Annals of Oxford, New York
Title | Annals of Oxford, New York PDF eBook |
Author | Henry Judson Galpin |
Publisher | |
Pages | 630 |
Release | 1906 |
Genre | Oxford (Chenango County, N.Y.) |
ISBN |
The Annals of Quintus Ennius
Title | The Annals of Quintus Ennius PDF eBook |
Author | Quintus Ennius |
Publisher | CUP Archive |
Pages | 266 |
Release | 1925 |
Genre | Historical poetry, Latin |
ISBN |
Annals of the Bodleian Library Oxford, A.D. 1598-A.D. 1867
Title | Annals of the Bodleian Library Oxford, A.D. 1598-A.D. 1867 PDF eBook |
Author | William Dunn Macray |
Publisher | |
Pages | 396 |
Release | 1868 |
Genre | |
ISBN |
Annals of Native America
Title | Annals of Native America PDF eBook |
Author | Camilla Townsend |
Publisher | Oxford University Press |
Pages | 345 |
Release | 2017 |
Genre | Foreign Language Study |
ISBN | 0190628995 |
Old stories in new letters (1520s-1550s) -- Becoming conquered (the 1560s) -- Forging friendship with Franciscans (1560s-1580s) -- The riches of twilight (circa 1600) -- Renaissance in the East (the seventeenth century) -- Epilogue: Postscript from a golden age -- Appendices -- The texts in Nahuatl -- Historia Tolteca Chichimeca -- Annals of Tlatelolco -- Annals of Juan Bautista -- Annals of Tecamachalco -- Annals of Cuauhtitlan -- Chimalpahin, seventh relation -- Don Juan Buenaventura Zapata y Mendoza
Annals & Memoirs of the Court of Peking
Title | Annals & Memoirs of the Court of Peking PDF eBook |
Author | Sir Edmund Backhouse |
Publisher | |
Pages | 602 |
Release | 1914 |
Genre | China |
ISBN |
The enduring interest displayed by many readers in the character of China's great Empress Dowager Tzŭ Hsi, and the generous appreciation accorded to our work on her life and reign, have prompted the belief that the present work, covering a wider stretch of space and time, should prove interesting, and of some value, to those who desire to study the causes, immediate and remote, of recent and current events in the Far East. Until we understand something of the mainsprings of thought and action which determine the governance and daily life of a people-something of their atavistic memories and instincts, of their social, religious and economic systems, it is not possible to sympathise with them in their perils and crises of change, or to render them the assistance which appreciation of their motives and intelligent anticipation of their needs might supply. -- Introduction.

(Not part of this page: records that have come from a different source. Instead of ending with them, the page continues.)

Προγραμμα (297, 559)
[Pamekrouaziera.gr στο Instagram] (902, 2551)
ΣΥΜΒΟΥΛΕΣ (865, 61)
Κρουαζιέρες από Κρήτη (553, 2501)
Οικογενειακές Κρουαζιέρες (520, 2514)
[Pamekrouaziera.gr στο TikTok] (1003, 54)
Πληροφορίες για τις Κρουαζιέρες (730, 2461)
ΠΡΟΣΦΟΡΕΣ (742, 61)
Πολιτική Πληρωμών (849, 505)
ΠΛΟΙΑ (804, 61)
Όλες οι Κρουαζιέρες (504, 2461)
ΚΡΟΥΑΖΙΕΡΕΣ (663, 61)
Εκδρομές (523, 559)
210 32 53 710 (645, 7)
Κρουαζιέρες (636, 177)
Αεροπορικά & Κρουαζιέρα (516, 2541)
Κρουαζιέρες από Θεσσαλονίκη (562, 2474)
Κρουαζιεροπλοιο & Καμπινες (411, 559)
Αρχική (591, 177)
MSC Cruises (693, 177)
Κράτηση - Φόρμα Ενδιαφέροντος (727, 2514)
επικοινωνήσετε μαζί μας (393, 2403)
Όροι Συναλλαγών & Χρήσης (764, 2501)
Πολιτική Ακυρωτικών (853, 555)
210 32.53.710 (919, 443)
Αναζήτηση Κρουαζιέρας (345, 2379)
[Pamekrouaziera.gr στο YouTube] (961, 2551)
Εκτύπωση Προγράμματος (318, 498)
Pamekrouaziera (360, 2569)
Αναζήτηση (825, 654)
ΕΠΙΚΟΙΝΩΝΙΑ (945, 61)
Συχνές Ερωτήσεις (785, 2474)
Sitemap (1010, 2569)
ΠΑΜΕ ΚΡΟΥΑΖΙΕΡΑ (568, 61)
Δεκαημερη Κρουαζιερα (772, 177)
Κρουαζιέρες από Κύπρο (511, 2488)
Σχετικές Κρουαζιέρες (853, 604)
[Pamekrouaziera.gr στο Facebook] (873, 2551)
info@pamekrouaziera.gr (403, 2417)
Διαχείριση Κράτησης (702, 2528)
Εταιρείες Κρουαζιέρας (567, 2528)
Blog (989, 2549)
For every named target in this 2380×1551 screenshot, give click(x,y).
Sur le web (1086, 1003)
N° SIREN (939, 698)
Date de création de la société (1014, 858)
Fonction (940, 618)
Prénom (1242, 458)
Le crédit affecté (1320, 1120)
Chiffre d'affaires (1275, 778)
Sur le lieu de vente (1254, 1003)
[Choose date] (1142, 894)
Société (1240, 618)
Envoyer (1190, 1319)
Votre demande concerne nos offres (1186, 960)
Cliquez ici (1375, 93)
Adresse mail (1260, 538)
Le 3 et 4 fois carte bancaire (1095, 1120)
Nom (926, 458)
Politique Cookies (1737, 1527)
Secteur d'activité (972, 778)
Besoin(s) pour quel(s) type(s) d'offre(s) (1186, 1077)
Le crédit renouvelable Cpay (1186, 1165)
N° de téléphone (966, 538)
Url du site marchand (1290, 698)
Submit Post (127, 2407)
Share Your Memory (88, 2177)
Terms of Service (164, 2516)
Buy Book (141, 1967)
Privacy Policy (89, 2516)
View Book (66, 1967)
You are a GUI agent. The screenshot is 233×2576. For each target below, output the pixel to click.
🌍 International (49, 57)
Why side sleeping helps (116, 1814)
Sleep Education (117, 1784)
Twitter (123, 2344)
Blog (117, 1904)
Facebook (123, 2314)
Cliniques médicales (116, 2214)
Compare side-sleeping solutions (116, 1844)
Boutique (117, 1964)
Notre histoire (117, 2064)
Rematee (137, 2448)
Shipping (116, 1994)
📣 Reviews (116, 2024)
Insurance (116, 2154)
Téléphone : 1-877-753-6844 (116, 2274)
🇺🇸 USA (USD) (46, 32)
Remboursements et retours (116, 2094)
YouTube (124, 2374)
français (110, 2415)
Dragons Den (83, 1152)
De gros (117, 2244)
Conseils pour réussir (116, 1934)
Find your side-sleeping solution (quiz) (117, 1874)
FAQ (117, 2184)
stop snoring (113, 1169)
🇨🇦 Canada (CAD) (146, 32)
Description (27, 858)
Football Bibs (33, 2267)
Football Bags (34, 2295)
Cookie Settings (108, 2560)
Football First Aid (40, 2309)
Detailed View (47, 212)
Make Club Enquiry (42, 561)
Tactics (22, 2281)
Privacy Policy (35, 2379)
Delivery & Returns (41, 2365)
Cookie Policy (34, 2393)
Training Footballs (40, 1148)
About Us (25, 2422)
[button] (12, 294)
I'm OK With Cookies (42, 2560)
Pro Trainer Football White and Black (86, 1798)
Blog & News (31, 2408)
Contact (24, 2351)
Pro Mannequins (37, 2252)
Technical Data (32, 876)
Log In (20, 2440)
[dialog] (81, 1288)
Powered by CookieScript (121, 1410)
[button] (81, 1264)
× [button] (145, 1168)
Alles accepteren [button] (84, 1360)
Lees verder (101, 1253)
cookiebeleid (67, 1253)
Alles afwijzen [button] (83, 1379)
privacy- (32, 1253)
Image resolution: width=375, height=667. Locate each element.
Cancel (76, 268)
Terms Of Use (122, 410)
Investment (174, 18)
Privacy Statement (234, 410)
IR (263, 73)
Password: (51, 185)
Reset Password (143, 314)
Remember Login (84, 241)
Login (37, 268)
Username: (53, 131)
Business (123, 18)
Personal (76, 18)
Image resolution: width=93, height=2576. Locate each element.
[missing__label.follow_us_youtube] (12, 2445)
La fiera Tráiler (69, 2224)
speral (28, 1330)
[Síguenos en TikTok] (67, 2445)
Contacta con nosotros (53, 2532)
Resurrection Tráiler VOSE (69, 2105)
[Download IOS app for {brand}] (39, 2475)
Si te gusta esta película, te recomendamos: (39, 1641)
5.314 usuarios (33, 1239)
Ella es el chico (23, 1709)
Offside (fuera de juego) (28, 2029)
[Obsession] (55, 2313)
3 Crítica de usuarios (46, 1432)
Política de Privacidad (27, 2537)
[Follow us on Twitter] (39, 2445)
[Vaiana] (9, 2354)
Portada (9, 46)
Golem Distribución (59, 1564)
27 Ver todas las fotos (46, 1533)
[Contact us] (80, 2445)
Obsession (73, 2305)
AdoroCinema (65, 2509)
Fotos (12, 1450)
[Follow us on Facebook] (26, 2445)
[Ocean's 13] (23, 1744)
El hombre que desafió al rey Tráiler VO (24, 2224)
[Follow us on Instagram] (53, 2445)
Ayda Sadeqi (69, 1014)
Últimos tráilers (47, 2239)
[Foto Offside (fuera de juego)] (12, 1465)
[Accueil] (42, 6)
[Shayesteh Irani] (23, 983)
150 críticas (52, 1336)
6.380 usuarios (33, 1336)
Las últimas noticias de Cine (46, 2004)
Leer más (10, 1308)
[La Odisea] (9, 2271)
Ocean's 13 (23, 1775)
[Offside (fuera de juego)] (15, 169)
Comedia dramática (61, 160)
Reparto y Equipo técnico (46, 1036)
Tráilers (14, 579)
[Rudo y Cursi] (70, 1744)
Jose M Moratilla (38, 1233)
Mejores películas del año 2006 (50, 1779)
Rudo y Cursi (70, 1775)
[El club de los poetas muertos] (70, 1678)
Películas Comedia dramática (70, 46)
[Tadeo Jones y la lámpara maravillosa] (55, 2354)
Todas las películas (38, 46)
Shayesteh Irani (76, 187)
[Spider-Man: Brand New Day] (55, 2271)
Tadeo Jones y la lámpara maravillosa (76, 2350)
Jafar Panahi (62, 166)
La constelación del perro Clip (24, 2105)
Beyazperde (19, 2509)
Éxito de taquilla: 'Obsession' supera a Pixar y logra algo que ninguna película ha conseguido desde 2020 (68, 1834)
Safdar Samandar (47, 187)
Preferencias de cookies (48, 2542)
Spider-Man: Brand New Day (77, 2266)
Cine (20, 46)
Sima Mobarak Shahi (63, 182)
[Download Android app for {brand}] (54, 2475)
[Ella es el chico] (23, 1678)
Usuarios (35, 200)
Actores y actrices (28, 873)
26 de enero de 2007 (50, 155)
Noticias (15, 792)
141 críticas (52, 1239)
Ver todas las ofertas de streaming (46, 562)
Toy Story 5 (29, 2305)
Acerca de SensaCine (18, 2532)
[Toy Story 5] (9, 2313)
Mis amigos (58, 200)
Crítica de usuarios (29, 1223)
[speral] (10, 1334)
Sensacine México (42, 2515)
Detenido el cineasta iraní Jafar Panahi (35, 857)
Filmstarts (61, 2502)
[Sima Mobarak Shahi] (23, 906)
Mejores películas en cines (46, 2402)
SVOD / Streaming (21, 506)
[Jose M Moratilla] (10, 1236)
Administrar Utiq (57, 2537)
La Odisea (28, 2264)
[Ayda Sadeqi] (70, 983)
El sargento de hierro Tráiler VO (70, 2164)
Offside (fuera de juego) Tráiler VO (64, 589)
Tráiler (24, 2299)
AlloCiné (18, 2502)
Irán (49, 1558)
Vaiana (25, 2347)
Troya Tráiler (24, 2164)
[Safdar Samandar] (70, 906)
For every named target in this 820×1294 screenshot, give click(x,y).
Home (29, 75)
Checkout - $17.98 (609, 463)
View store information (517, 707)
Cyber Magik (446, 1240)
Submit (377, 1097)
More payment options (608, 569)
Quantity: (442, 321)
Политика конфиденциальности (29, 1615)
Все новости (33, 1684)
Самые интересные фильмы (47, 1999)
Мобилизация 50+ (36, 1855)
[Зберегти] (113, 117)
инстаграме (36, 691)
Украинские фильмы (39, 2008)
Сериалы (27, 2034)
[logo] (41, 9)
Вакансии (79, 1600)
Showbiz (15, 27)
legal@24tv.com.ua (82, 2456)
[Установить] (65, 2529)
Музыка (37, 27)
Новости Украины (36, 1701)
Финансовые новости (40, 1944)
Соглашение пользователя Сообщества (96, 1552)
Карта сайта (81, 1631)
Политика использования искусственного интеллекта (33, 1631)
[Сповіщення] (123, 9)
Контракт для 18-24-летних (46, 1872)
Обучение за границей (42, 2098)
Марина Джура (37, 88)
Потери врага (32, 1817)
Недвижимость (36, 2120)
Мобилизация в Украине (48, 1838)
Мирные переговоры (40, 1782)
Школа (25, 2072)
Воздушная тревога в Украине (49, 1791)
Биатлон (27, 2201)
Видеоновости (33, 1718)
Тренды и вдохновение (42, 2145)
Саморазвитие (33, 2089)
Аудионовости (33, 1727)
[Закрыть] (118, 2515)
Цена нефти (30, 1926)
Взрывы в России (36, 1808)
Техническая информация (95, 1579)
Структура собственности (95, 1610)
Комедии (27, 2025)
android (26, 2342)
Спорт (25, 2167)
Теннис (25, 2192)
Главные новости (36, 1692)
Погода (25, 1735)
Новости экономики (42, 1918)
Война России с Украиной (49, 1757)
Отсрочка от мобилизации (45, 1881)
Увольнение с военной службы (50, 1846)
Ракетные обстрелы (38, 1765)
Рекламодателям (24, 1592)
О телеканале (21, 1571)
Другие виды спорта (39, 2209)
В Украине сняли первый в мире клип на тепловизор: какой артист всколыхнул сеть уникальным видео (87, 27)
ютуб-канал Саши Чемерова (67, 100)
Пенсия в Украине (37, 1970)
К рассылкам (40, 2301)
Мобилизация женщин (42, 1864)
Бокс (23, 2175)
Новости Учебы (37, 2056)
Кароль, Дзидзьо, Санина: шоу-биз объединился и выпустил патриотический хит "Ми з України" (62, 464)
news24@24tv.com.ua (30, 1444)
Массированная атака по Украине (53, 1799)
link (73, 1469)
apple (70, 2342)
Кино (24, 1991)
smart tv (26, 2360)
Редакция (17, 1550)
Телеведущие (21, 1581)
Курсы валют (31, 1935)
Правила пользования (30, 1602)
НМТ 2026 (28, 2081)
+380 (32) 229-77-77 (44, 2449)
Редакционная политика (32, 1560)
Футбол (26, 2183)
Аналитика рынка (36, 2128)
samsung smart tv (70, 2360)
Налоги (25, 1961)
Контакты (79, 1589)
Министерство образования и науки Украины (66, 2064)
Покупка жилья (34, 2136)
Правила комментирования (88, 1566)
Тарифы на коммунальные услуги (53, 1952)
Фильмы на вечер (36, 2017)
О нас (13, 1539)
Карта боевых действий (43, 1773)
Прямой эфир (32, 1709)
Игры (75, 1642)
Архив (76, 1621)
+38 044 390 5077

Annals of Oxford, New York, 1906
Title | Annals of Oxford, New York, 1906 PDF eBook |
Author | Galpin Henry J. |
Publisher | |
Pages | |
Release | 1901 |
Genre | |
ISBN | 9780259646303 |
Religion and Memory in Tacitus' Annals
Title | Religion and Memory in Tacitus' Annals PDF eBook |
Author | Kelly E. Shannon-Henderson |
Publisher | Oxford University Press |
Pages | 425 |
Release | 2018-12-12 |
Genre | History |
ISBN | 0192569104 |
Throughout his narrative of Julio-Claudian Rome in the Annals, Tacitus includes numerous references to the gods, fate, fortune, astrology, omens, temples, priests, the emperor cult, and other religious material. Though scholars have long considered Tacitus' discussion of religion of minor importance, this volume demonstrates the significance of such references to an understanding of the work as a whole by analyzing them using cultural memory theory, which views religious ritual as a key component in any society's efforts to create a lived version of the past that helps define cultural identity in the present. Tacitus, who was not only an historian, but also a member of Rome's quindecimviral priesthood, shows a marked interest in even the most detailed rituals of Roman religious life, yet his portrayal of religious material also suggests that the system is under threat with the advent of the principate. Some traditional rituals are forgotten as the shape of the Roman state changes while, simultaneously, a new form of cultic commemoration develops as deceased emperors are deified and the living emperor and his family members are treated in increasingly worshipful ways by his subjects. This study traces the deployment of religious material throughout Tacitus' narrative in order to show how he views the development of this cultic "amnesia" over time, from the reign of the cryptic, autocratic, and oddly mystical Tiberius, through Claudius' failed attempts at reviving tradition, to the final sacrilegious disasters of the impious Nero. As the first book-length treatment of religion in the Annals, it reveals how these references are a key vehicle for his assessment of the principate as a system of government, the activities of individual emperors, and their impact on Roman society and cultural identity.